# Me playing piano, part one



## trojan-rabbit (Nov 27, 2007)

Well, I don't have a whole lot of memory on my camera, so I took this video of myself playing piano in two parts, expect the next part in a little 

This isn't the original version; it's been simplified and transposed to C Minor.

Tell me what you think, and by no means is it perfect  I'm still working on it and perfecting, and hopefully the next part will be here within the week 

Anyway, plenty of C&C welcome


----------



## Rondo (Jul 11, 2007)

Pretty good so far! Every time I hear this piece it reminds me of that bar scene from _Who Framed Roger Rabbit_.


----------



## YsayeOp.27#6 (Dec 7, 2007)

Very good! It explains why you won the recent competition.

Here are a few tips:
don't let your fingers do all the work, loose your wrist at passages like the starting at 1:45.
Study the whole thing without pedal, using only your fingers and the wrist to improve your _legato_. At the beginning the left hand octave jumps in the Lassan section may sound discontinuous, but with practice you will beat it.
Your left hand should not be jumping/describing arcs: hit the low key and move the hand smoothly to the notes on the middle register (fast, but smoothly; if not... you seem nervous) as if your fingers didn't want to lose contact with the keys.


----------



## Guest (Mar 11, 2008)

*Very well done, most impressive*


----------



## trojan-rabbit (Nov 27, 2007)

YsayeOp.27#6 said:


> Very good! It explains why you won the recent competition.
> 
> Here are a few tips:
> don't let your fingers do all the work, loose your wrist at passages like the starting at 1:45.
> ...


I was nervous  What do you mean by middle register?

Sorry


----------



## YsayeOp.27#6 (Dec 7, 2007)

trojan rabbit said:


> I was nervous


That's normal, in youtube.com you can see how nervous Yundi Li was at the Chopin Competition. At the end of the Second Scherzo, in the quieter parts, you can see how his fingers tremble.

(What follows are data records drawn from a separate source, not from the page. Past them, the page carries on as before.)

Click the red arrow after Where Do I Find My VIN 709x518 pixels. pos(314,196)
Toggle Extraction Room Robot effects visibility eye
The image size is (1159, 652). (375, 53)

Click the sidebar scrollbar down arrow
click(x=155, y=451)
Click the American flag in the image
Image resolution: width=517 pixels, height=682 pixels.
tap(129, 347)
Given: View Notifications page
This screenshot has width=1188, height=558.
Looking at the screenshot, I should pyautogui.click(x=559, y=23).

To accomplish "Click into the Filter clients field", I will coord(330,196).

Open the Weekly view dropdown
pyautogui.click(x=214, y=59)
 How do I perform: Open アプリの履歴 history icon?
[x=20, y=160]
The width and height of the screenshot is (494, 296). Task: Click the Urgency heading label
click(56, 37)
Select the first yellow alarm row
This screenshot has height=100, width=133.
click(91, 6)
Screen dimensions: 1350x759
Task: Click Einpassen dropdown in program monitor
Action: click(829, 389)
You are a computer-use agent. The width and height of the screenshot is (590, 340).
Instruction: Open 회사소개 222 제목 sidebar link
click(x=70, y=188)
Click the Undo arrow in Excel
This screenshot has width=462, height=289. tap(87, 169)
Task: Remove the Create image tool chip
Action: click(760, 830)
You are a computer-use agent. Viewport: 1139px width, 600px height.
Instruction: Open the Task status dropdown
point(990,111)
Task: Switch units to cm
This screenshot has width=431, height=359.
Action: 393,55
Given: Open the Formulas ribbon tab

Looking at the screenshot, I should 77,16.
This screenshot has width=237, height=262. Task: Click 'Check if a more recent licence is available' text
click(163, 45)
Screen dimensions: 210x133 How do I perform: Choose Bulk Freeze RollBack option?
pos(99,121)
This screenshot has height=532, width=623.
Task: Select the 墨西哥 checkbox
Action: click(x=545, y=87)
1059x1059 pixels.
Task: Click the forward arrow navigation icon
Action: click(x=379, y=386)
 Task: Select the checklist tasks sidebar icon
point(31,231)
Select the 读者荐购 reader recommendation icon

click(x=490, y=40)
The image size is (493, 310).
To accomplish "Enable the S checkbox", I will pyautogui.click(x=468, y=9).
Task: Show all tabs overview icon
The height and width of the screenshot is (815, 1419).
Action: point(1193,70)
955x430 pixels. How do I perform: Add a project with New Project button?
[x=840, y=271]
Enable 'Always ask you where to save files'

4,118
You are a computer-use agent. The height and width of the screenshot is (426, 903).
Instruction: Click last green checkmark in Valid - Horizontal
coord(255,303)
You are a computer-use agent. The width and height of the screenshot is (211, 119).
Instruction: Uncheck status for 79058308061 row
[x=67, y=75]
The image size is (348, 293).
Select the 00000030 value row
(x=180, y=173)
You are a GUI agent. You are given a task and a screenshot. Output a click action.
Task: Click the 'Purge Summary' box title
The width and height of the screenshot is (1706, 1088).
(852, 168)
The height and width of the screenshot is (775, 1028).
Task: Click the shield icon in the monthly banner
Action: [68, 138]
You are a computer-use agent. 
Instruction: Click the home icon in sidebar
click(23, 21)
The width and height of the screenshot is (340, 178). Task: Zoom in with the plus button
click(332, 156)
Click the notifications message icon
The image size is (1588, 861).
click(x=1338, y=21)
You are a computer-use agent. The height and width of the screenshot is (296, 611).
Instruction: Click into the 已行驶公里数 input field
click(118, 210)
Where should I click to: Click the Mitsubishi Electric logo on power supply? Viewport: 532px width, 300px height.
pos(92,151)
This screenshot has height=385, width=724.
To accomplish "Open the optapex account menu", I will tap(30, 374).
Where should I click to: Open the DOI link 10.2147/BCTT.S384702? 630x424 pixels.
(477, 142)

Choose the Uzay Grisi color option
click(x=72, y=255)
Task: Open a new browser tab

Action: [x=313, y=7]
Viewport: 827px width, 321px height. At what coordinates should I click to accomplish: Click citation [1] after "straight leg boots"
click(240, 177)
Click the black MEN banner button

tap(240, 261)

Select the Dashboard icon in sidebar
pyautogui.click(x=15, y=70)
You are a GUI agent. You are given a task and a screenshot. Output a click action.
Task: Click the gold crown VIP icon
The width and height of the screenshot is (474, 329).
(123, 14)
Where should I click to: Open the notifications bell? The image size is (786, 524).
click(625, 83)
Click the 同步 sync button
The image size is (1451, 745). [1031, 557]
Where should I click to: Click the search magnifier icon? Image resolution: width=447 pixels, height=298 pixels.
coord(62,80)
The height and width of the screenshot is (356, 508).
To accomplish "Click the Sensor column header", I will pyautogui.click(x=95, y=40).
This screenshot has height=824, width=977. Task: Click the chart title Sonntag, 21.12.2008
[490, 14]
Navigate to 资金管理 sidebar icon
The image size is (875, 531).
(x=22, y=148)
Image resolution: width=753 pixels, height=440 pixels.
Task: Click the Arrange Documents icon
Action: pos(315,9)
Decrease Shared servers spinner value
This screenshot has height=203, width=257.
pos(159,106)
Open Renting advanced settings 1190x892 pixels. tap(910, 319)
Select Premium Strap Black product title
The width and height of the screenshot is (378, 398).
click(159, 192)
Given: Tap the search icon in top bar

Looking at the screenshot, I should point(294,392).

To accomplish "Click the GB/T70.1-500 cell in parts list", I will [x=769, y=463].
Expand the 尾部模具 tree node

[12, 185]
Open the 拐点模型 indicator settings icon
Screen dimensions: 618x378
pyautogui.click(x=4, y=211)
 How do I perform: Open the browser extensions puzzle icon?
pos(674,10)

> What do you mean by middle register?


I meant when the left hand jumps from hitting, for example, a lower F# to an ACF# chord (in the original version, yours is C minor, isn't it?). That would be at about 1.17 in your video)


----------



## trojan-rabbit (Nov 27, 2007)

Yes mine is in C minor 


and thanks for clarifying for me on that. And hopefully the more of these I do, the less nervous I get...


----------



## YsayeOp.27#6 (Dec 7, 2007)

trojan rabbit said:


> Yes mine is in C minor
> 
> and thanks for clarifying for me on that. And hopefully the more of these I do, the less nervous I get...


Watch the Yundi Li videos.


----------